In Goa, sprouted mung beans are cooked in a coconut milk based, mild curry called moonga gaathi.

Mung beans in some regional cuisines of India are stripped of their outer coats to make mung dal. In Odisha, West Bengal and Bangladesh the stripped and split bean is used to make a soup-like dal known as mug ḍal ( মুগ ডাল ).

In the South Indian states of Karnataka, Tamil Nadu, Telangana and Andhra Pradesh, and also in Maharashtra, steamed whole beans are seasoned with spices and fresh grated coconut. In South India, especially Andhra Pradesh, batter made from ground whole moong beans (including skin) is used to make a popular variety of dosa called pesarattu ( పెసరట్టు ) or pesara-dosa.

In Pakistan, cooked mung dal is often paired with boiled white basmati rice in a dish called "dal chawal". If butter is added to this dal, it is called "dal makhani" and is eaten with chapati.

In Sri Lanka, boiled Mung beans are usually eaten with grated coconut and lunu-miris, a spicy chili and onion sambol, most commonly as a breakfast food. Mung beans are also added to kiribath, which is then termed mung-kiribath. During the traditional New Year Celebration (celebrated in April) mung beans are used to make a traditional fried sweet, mung-kavum.

In southern Chinese cuisine, whole mung beans are used to make a tángshuǐ , or dessert, called lǜdòu tángshuǐ , which is served either warm or chilled. They are also often cooked with rice to make congee. Unlike in South Asia, whole mung beans seldom appear in savory dishes.

In Hong Kong, hulled mung beans and mung bean paste are made into ice cream or frozen ice pops. Mung bean paste is used as a common filling for Chinese mooncakes in East China and Taiwan. During the Dragon Boat Festival, the boiled and shelled beans are used as filling in zongzi prepared for consumption. The beans may also be cooked until soft, blended into a liquid, sweetened, and served as a beverage, popular in many parts of China. In South China and Vietnam, mung bean paste may be mixed with sugar, fat, and fruits or spices to make pastries, such as bánh đậu xanh.

In Korea, skinned mung beans are soaked and ground with some water to make a thick batter. This is used as a basis for the Korean pancakes called bindae-tteok. They are also commonly used for Hobak-tteok.

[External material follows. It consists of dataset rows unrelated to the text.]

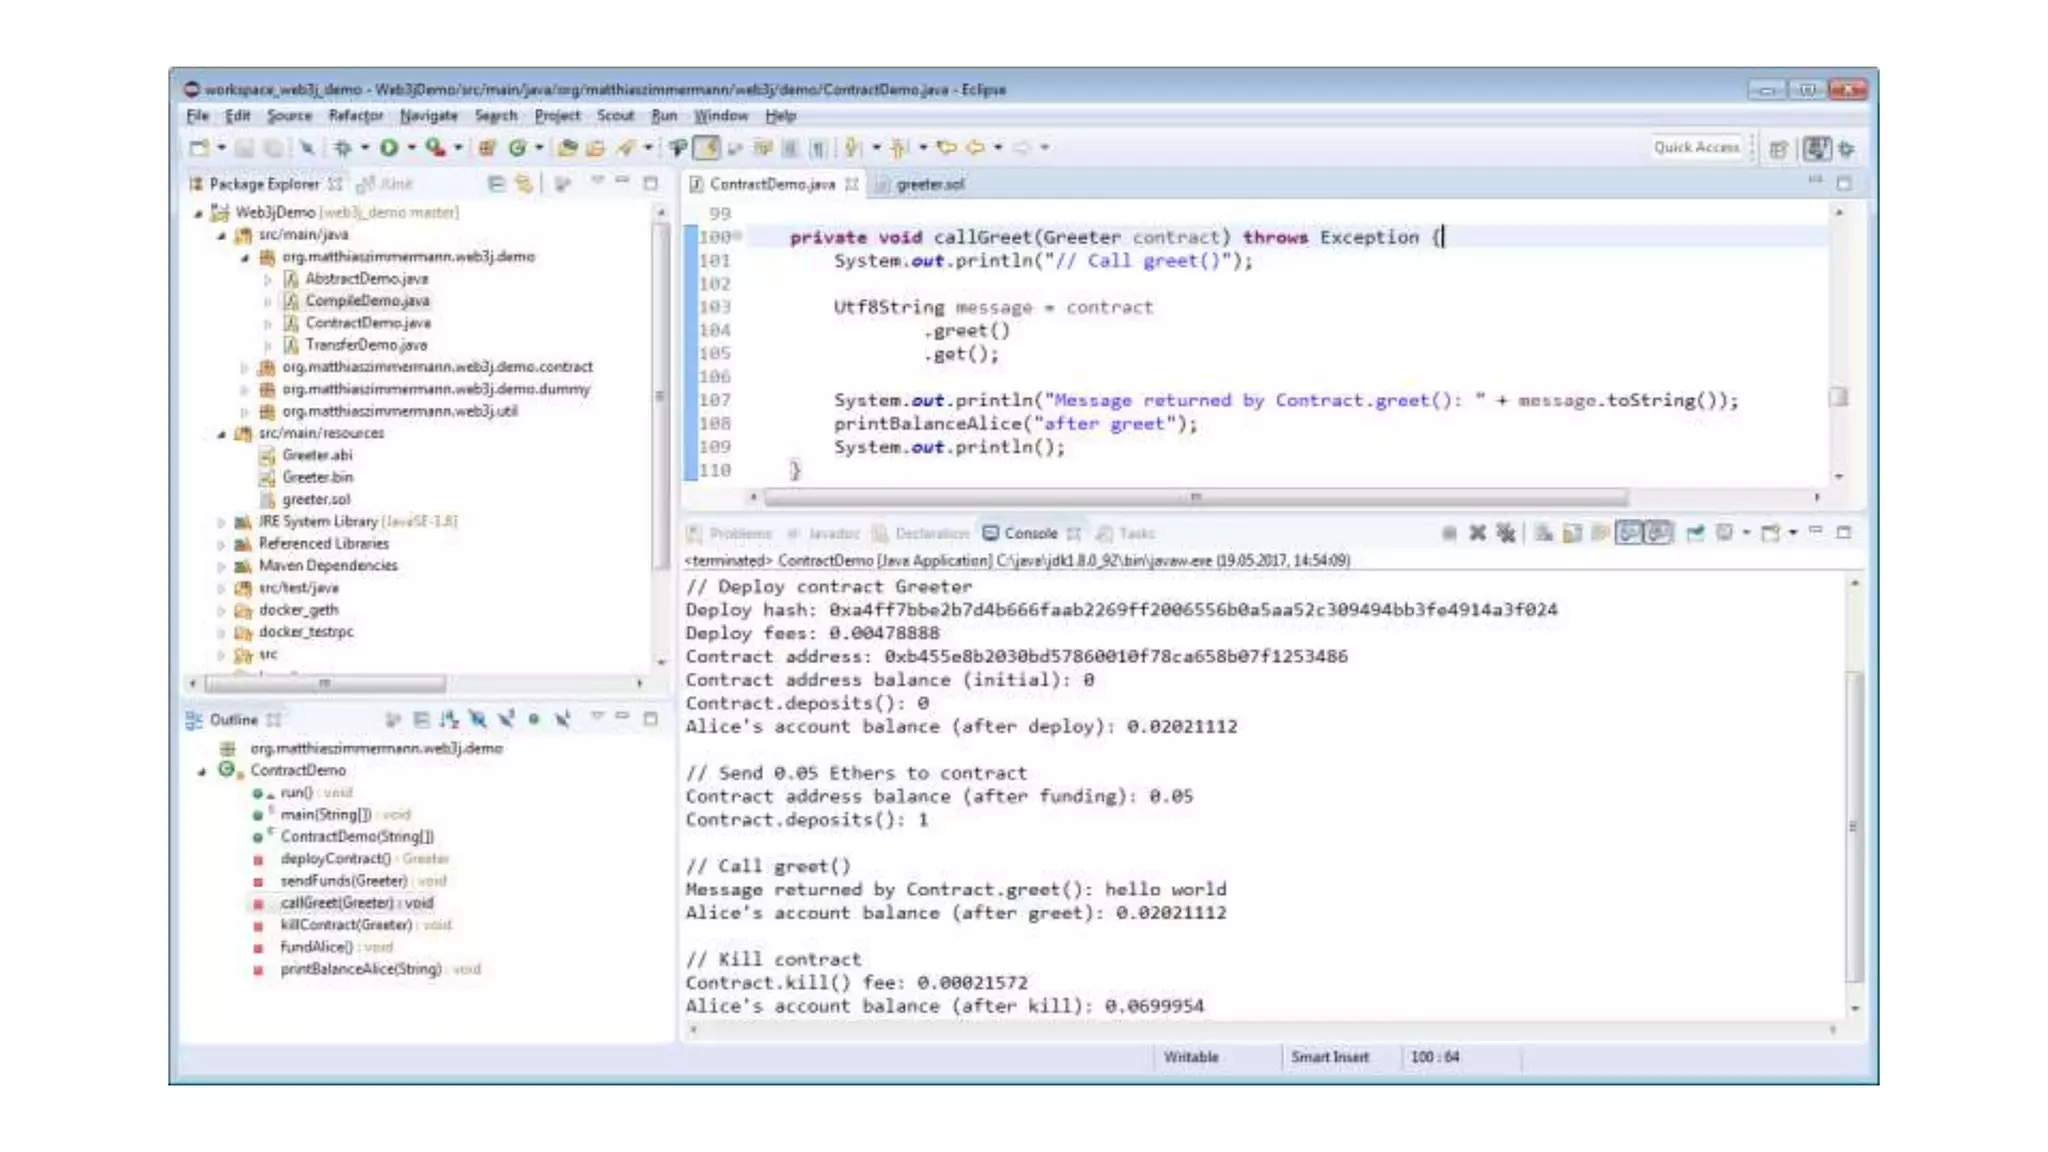
Task: Click Sort icon in Outline toolbar
Action: (448, 719)
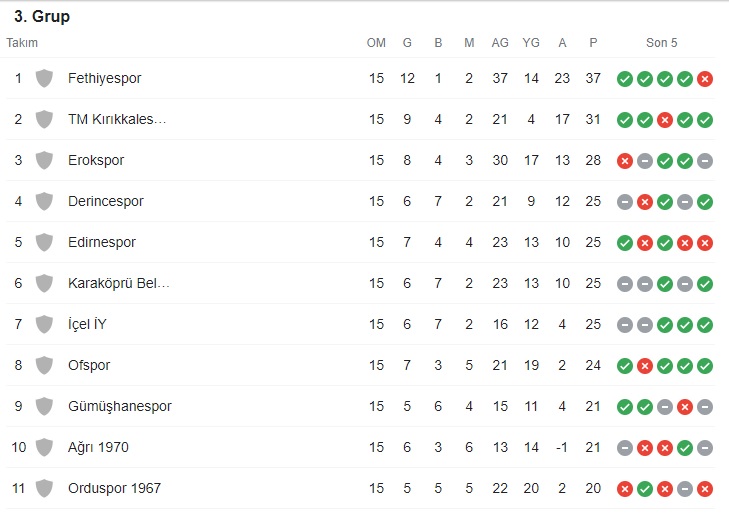Click the Edirnespor team shield icon
This screenshot has height=515, width=729.
pos(44,243)
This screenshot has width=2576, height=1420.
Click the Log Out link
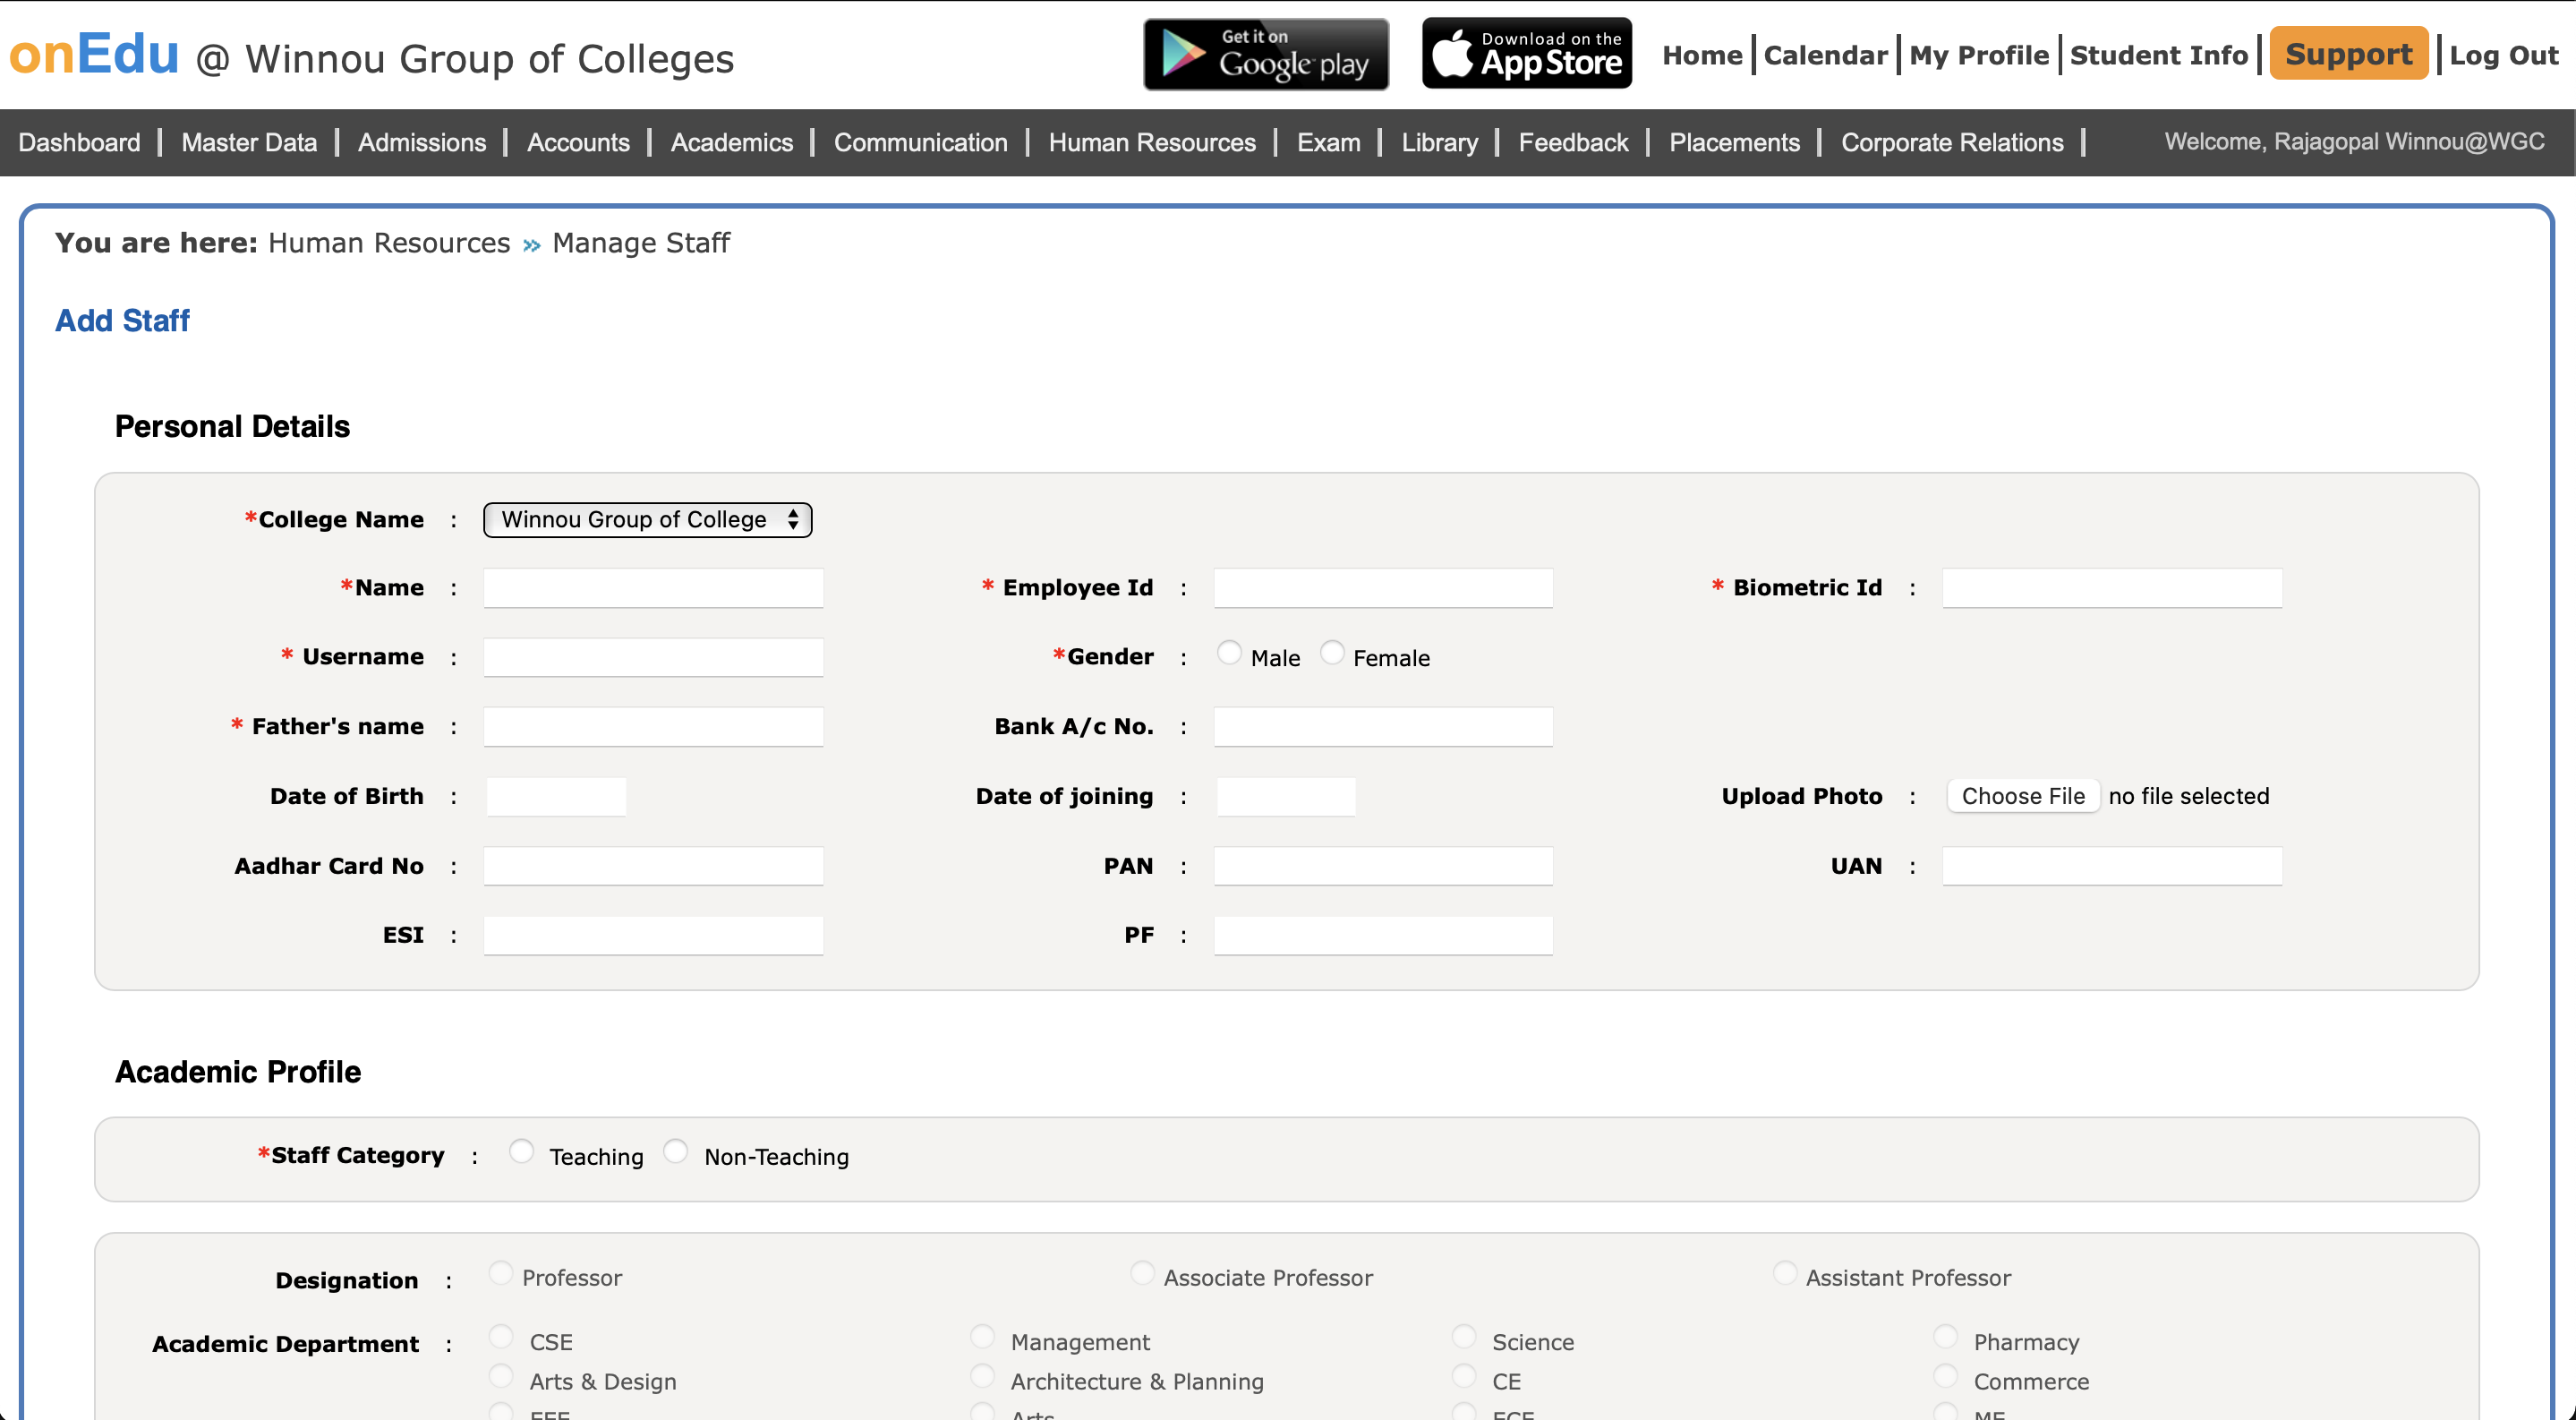[x=2503, y=56]
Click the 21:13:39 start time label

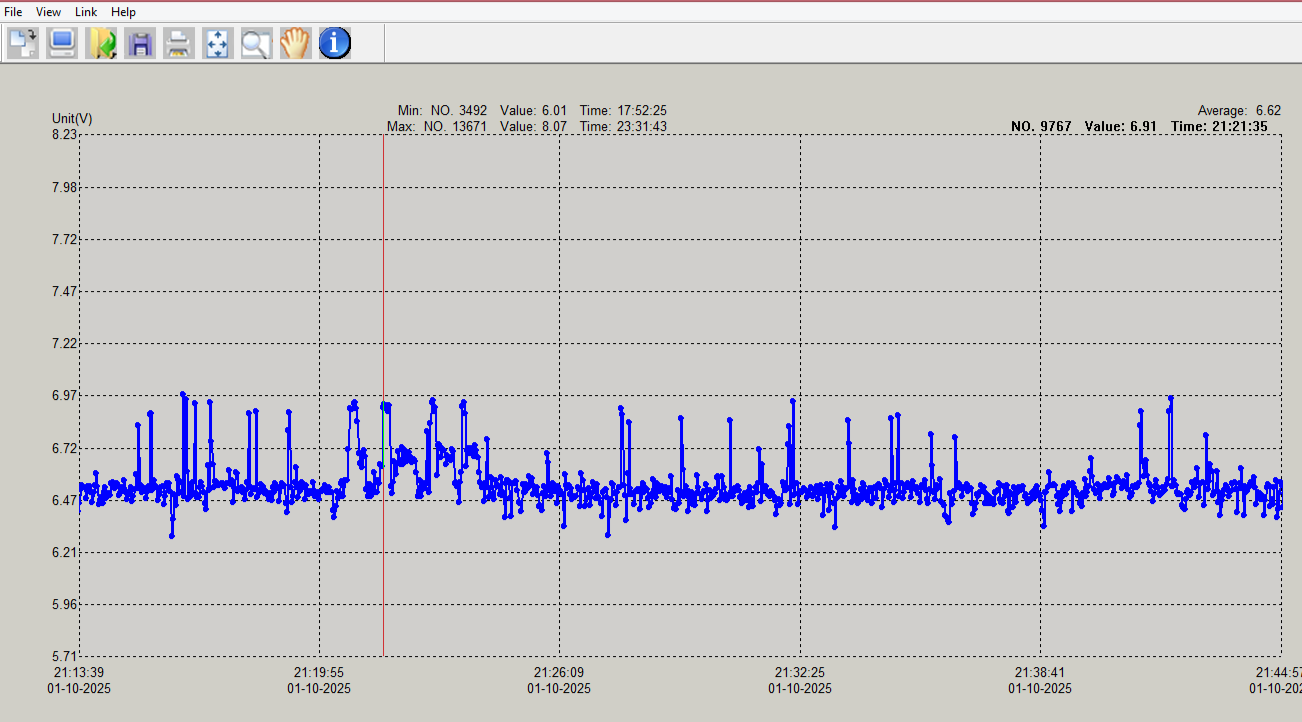pos(79,672)
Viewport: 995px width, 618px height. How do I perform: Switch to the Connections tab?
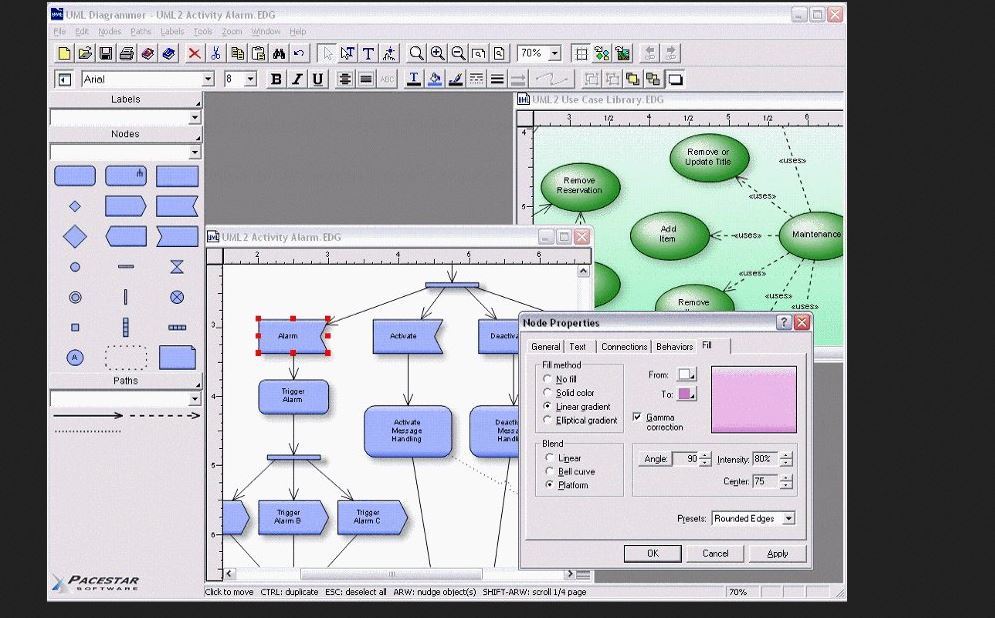624,346
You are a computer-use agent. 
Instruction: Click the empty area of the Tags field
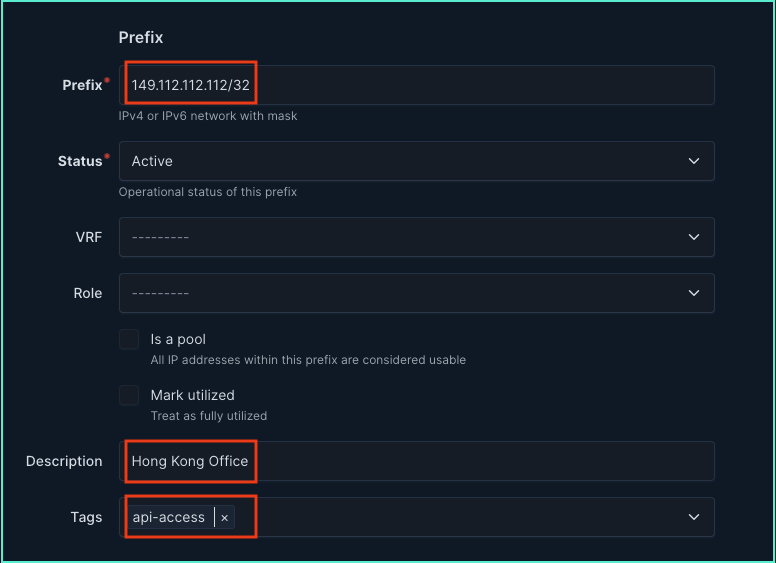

In the Philippines, ginisáng monggó/mónggo (sautéed mung bean stew), also known as monggó/mónggo guisado or balatong, is a savoury stew of whole mung beans with prawns or fish. It is traditionally served on Fridays of Lent, when the majority of Catholic Filipinos traditionally abstain from meat. Variants of ginisáng monggó/mónggo may also be made with chicken or pork. Mung beans are also used in the Filipino dessert ginataang munggo (also known as balatong), a rice gruel with coconut milk and sugar flavored with pandan leaves or vanilla.